On Running Venezuela
OK, so the US grabbed another nation’s leader in the early morning hours on Saturday, the 3rd of January. Certainly sounds like a declaration of war, but no involvement of Congress, which alone has that authority. Congress has for this past year been a vestigal organ of government, leaving the courts as the only bulwark against the “unitary executive” philosophy in practice.
In this case, a unitary exective branch with a withering executive displaying dementia, the effects of a stroke, or both.
In 2020, Trump put a $50 million bounty on Maduro. No takers.
No one quibbles that Maduro was a dictator, who put his thumb on the scale of elections.
No one denies Venezuela is a traffic hub for illegal drugs (but not likely a volume manufacturer of them). Maduro = Panama’s Noriega. No better, no worse. Go ask the average Panamanian who lived through that little “leadership extraction” of Noriega what they recall of it. Was that worth 516 American dead and countless more Panamanians? For one guy?
So, the big question.
Pressed by the host of NBC’s “Meet the Press,” Kristen Welker, on who is running Venezuela, Rubio was more direct.

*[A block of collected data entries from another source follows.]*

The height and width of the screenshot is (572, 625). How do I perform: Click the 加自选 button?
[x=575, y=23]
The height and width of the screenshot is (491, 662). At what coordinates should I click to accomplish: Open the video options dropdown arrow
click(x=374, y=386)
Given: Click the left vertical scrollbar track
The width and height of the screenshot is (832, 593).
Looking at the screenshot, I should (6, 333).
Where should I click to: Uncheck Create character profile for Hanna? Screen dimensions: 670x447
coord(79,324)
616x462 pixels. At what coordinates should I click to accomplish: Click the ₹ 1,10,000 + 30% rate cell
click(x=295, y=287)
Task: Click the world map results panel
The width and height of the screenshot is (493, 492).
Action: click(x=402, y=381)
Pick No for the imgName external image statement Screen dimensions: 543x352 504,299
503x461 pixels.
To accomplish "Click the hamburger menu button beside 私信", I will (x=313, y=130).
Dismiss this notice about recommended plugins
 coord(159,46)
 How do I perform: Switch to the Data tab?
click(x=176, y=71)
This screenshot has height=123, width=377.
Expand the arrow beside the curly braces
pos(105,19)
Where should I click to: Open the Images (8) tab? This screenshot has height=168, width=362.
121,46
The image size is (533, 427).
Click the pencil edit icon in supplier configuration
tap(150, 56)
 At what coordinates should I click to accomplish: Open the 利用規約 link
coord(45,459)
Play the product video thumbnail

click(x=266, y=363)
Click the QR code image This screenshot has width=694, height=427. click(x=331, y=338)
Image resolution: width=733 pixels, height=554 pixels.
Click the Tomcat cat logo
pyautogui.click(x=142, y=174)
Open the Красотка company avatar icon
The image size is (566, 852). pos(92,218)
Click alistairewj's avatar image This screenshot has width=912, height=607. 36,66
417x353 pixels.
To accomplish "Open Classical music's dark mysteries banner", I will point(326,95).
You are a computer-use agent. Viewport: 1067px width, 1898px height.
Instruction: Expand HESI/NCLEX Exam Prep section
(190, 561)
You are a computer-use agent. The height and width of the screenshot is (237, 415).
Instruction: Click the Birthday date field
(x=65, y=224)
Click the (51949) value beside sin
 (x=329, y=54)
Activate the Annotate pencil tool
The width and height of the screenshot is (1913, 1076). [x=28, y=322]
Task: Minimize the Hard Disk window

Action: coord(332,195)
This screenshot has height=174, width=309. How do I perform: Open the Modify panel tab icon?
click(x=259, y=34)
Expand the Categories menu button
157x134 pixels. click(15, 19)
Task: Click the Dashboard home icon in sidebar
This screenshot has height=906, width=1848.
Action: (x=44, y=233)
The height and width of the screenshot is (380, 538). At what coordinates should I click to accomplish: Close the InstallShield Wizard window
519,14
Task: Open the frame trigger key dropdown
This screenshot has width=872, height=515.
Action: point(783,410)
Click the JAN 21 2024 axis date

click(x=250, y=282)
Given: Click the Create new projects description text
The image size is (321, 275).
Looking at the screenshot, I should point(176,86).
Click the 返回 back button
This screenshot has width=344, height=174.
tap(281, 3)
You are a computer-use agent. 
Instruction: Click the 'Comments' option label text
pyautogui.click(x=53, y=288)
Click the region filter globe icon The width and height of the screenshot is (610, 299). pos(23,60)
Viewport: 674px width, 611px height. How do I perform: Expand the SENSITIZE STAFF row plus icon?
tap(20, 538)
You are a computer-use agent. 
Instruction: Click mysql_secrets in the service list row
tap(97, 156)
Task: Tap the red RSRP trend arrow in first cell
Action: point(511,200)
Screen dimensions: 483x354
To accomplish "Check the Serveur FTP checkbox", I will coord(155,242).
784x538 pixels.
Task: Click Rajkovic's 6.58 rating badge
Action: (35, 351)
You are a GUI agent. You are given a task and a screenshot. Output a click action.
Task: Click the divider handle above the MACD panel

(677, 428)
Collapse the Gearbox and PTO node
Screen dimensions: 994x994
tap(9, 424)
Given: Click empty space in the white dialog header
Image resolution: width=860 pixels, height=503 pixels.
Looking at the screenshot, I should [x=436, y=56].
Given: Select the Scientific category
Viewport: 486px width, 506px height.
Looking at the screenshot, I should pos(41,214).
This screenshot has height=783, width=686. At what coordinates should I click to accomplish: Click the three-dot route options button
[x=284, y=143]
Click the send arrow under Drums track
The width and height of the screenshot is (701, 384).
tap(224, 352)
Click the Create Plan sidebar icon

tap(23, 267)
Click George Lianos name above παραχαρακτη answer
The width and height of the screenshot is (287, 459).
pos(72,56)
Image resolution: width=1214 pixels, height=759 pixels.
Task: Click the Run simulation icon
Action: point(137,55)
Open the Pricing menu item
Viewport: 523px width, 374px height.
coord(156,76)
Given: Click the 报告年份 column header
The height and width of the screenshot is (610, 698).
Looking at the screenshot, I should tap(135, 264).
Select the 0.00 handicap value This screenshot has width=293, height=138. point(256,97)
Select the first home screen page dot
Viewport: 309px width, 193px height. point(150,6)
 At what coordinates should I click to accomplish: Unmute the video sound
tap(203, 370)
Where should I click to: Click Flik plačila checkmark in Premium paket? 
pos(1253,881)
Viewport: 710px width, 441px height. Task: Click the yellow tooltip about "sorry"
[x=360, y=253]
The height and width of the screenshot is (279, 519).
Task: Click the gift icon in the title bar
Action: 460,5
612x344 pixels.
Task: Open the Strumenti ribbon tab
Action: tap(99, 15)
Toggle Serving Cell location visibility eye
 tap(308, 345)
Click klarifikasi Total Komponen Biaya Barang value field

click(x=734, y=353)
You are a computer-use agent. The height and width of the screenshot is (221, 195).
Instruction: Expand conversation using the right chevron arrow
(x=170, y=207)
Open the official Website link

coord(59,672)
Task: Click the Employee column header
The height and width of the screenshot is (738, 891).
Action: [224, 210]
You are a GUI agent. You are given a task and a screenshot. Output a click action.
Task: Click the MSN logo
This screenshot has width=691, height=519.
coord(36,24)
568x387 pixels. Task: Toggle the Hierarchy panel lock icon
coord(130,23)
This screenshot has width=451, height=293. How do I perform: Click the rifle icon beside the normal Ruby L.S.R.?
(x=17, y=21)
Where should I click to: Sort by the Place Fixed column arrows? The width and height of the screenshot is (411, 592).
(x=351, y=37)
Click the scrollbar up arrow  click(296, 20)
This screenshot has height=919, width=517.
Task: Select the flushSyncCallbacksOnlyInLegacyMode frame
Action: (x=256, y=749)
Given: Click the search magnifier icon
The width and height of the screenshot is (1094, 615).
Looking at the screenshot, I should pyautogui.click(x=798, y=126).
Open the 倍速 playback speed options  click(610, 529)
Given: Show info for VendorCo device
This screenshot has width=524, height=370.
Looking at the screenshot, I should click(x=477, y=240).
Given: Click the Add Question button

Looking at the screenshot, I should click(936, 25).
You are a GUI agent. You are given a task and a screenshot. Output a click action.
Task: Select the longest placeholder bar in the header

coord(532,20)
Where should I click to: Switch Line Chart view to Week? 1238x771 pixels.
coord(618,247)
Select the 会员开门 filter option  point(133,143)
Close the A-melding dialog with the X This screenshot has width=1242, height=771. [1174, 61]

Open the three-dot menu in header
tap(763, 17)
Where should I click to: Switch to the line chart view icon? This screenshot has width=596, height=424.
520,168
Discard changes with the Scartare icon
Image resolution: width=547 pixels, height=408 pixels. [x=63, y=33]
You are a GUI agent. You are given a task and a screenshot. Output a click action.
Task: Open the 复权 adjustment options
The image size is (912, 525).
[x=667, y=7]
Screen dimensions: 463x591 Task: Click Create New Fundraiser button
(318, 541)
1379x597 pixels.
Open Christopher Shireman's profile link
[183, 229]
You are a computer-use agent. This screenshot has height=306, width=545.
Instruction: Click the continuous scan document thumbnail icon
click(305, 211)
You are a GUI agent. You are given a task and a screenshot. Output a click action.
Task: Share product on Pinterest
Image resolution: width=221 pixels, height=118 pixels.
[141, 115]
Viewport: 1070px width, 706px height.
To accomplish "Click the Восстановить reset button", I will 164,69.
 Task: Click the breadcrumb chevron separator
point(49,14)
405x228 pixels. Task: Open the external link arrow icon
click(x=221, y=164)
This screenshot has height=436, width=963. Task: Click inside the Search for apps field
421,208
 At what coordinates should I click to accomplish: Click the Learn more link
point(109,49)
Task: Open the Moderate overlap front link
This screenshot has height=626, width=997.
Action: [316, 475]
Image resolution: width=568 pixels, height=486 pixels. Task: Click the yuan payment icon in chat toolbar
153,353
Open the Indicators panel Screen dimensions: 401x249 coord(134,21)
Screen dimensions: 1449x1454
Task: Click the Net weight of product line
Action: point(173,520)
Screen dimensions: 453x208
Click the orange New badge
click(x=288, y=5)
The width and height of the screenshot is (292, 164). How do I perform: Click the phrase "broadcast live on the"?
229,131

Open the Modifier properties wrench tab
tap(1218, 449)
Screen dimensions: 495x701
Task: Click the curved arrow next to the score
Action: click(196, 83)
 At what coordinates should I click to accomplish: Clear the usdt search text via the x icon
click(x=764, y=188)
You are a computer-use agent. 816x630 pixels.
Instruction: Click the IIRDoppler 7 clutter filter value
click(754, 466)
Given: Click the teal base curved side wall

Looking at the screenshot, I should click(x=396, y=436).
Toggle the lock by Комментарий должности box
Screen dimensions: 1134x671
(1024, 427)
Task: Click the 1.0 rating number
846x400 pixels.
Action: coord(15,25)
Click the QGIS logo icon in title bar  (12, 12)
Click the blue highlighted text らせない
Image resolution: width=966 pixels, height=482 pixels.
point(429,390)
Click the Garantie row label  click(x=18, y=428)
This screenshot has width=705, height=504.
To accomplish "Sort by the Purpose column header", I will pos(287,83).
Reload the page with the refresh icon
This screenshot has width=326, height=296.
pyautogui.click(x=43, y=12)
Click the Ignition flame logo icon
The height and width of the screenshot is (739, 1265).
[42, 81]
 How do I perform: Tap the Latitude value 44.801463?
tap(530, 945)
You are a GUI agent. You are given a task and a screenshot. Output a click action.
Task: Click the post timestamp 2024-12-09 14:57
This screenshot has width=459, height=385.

“Well, it’s not running,” Rubio said. “It’s running policy, the policy with regard to this. We want Venezuela to move in a certain direction.”
Sounds like a concept of a plan.
But was the US ever at risk from an actual, armed invasion from either of those nations? No.
Now the state department expects Venezuela’s vice president to take charge and do the US’s bidding. Trump is using his typical, mob-like threats that he learned from Roy Cohn, his criminal, creepy advisor while growing up as a slumlord.
This is not a cake walk for the US and it’s going to strike a lot of MAGA people as an odd priority—getting into foreign entanglements.
Throwing one guy into a NY prison is an easy task for Seal team six. Convincing the various competing factions in Venezuela to cave into the demands of a foreign invader? Not as easy. I’ve seen this movie before.
Mission accomplished. Again.
Meanwhile, the Epstein files are still hovering in the average voter’s mind and will continue to be there in November.